The Pinwheel Galaxy (M101) before the supernova explosion, and at right the supernova at maximum brightness. Credit: BJ Fulton (LCOGT), PTF & the Space Telescope Science Institute

A stellar explosion has helped astronomers to confirm the leading theory as to what causes type Ia supernovae. The explosion is the closest to the Solar System in the past 25 years, and was spotted a mere 11 hours after light from its eruption first reached Earth.

The favoured model suggests that a type Ia supernova is triggered when a white dwarf — an inactive star that crams roughly the mass of the Sun into the volume of the Earth — siphons material from a companion star.
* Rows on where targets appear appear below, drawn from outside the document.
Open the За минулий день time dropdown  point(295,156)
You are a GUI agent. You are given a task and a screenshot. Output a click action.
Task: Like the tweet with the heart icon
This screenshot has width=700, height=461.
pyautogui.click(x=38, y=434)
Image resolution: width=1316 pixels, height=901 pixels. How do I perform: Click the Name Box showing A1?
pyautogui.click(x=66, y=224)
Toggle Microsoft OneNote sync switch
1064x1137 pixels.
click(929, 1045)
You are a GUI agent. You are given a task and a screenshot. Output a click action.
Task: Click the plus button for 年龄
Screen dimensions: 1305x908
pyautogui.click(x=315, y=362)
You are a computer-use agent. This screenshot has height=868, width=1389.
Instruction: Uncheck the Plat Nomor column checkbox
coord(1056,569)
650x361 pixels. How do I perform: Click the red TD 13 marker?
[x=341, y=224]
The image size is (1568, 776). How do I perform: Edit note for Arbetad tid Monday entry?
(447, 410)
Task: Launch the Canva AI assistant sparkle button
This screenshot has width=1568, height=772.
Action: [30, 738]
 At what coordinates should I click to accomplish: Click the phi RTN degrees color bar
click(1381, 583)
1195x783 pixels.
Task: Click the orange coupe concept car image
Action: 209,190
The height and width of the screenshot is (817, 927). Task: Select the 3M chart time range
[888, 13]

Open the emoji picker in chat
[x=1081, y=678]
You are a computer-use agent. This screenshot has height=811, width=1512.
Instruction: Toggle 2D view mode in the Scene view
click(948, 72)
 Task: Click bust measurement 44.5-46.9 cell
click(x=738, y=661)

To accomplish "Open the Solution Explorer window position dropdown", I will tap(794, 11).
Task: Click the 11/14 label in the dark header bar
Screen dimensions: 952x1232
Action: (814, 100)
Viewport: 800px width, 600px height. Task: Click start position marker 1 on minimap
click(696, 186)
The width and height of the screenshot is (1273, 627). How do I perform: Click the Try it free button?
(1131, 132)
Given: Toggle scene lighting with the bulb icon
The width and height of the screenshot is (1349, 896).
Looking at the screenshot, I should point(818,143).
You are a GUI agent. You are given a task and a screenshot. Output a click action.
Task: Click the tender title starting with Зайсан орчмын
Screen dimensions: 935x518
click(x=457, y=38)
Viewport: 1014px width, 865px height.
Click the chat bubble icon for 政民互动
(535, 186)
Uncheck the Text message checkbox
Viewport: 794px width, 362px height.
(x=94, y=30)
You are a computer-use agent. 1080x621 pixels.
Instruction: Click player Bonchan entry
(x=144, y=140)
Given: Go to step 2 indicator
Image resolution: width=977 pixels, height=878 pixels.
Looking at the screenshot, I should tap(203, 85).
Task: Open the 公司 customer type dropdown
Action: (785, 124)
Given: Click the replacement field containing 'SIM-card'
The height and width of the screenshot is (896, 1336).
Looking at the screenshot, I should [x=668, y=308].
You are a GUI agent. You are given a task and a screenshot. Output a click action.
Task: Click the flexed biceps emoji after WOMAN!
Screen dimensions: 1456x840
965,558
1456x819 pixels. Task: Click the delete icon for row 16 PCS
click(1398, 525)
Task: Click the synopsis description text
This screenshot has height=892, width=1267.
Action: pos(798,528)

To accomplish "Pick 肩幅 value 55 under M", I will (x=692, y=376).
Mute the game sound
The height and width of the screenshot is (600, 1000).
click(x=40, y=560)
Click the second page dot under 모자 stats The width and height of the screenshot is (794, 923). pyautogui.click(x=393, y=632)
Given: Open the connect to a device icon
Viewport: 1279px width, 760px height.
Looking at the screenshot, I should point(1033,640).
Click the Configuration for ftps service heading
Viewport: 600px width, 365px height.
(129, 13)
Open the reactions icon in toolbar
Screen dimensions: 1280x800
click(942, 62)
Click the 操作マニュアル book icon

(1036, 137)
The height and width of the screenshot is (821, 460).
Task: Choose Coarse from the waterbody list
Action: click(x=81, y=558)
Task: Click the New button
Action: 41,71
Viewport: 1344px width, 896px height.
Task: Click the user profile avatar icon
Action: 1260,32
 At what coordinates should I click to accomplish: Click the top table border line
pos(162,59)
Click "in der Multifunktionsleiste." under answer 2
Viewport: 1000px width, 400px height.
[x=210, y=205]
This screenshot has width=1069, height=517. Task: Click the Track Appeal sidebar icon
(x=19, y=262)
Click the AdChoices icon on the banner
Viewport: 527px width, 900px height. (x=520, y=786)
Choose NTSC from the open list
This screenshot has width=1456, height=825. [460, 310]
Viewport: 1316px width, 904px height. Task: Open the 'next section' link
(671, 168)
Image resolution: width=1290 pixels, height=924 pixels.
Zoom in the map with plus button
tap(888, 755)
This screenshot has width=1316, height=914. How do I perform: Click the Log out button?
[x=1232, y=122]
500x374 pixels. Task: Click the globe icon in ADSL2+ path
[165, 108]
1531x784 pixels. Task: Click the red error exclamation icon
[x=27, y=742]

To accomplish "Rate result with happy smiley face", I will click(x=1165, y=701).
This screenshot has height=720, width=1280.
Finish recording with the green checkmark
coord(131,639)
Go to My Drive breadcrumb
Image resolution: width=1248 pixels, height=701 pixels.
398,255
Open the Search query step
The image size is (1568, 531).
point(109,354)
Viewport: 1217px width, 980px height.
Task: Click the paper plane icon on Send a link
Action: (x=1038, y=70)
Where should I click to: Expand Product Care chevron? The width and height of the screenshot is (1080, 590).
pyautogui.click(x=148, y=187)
The extra mass triggers a thermonuclear explosion that blows the dwarf to smithereens.

Supernova SN 2011fe occurred in the Pinwheel galaxy, just 6.4 million parsecs (21 million light years) away from Earth. Analysing observations of the supernova made in August, a team of astronomers reports today in Nature1 that it has for the first time identified the type of star that exploded. Another team has narrowed down the probable nature of the companion star that triggered the eruption2.

Compact culprit

Researchers in the first team calculated the energy of the shock wave that ripped through the star, and learned that the original star could have been no bigger than about one-tenth the radius of the Sun1. It was dense and compact, strongly indicating a white dwarf, says Peter Nugent, an astronomer at the Lawrence Berkeley National Laboratory in Berkeley, California, and a co-author of both studies.

“Until now, white dwarfs were just theoretically implicated in type Ia supernovae,” adds Andy Howell, an astronomer at Las Cumbres Observatory Global Telescope Network in Goleta, California, who is also a co-author of both papers. “Now we've finally got the goods.”

The team's observations also revealed the composition of the white dwarf. Early in the explosion, the researchers were able to record the light spectra of material from the lower-density, outermost layers of the star, including small bits that hadn’t burned at all. They found the fingerprints of carbon and, for the first time, oxygen, moving at high speed. Nugent and his colleagues conclude that the star that exploded was a white dwarf composed mostly of carbon and oxygen. 

The team also concluded that the white dwarf’s companion was probably a star that still burns hydrogen at its core, as the Sun does, rather than a larger red giant. Had the expanding shock wave from the exploded star collided with a red giant, the explosion would have become much brighter than was observed.

No giants

Using independent methodology, Weidong Li, an astronomer at the University of California, Berkeley, and his colleagues also ruled out a red giant as the companion star2. Li and his collaborators analysed high-resolution images of the Pinwheel galaxy, taken by the Hubble Space Telescope before the star exploded. The Hubble pictures do not record a star in what would be the location of the supernova, thus eliminating the possibility that the companion star was a red giant, which would have been bright, bloated and therefore easily visible.

Stan Woosley, a theoretical astronomer at the University of California, Santa Cruz, notes that although the companion's identity remains unknown, the findings seem to vindicate the standard model for type Ia supernovae — down to the type of white dwarf at the heart of the event. He adds that the companion can't have been very small or faint, given that it must have been able to donate a sizable chunk of mass to the white dwarf.

The result carries a larger significance because observations of type Ia supernovae are commonly used as 'standard candles' to probe the expansion of the universe: this year’s Nobel Prize in Physics was awarded to the heads of two teams who used the explosions to discover that cosmic expansion is accelerating rather than slowing down (see '2011 Nobel Prize for Physics: supernovae and the accelerating universe'). Nugent says that by helping to explain how the explosions come about, the latest papers could make type Ia supernovae even more useful as standard candels.

The SN 2011fe observations “will be powerful constraints when the detailed credible models finally emerge”, says Woosley. He also notes that observations of other type Ia supernovae will be needed to determine the level of diversity within the class and whether that diversity will limit how accurately astronomers can measure cosmic expansion based on supernova data.

To that end, a means for obtaining more and better supernovae observations could be less than a decade away. SN 2011fe was discovered by the Palomar Transient Factory in California, a group of robotic telescopes that scans the skies nightly and alerts astronomers if the brightness of a body has changed. Astronomers are hoping that by 2020, a similar but much larger robotic telescope, the Large Synoptic Survey Telescope, will be open for business. This 8.4-metre instrument will scan the entire visible sky every week and could be an important tool for discovering whether type Ia supernovae can have different compositions or types of companions.

“Given the state of computers and the plans for ever larger transient surveys, I expect we are going to learn a lot, possibly pretty soon,” says Woosley.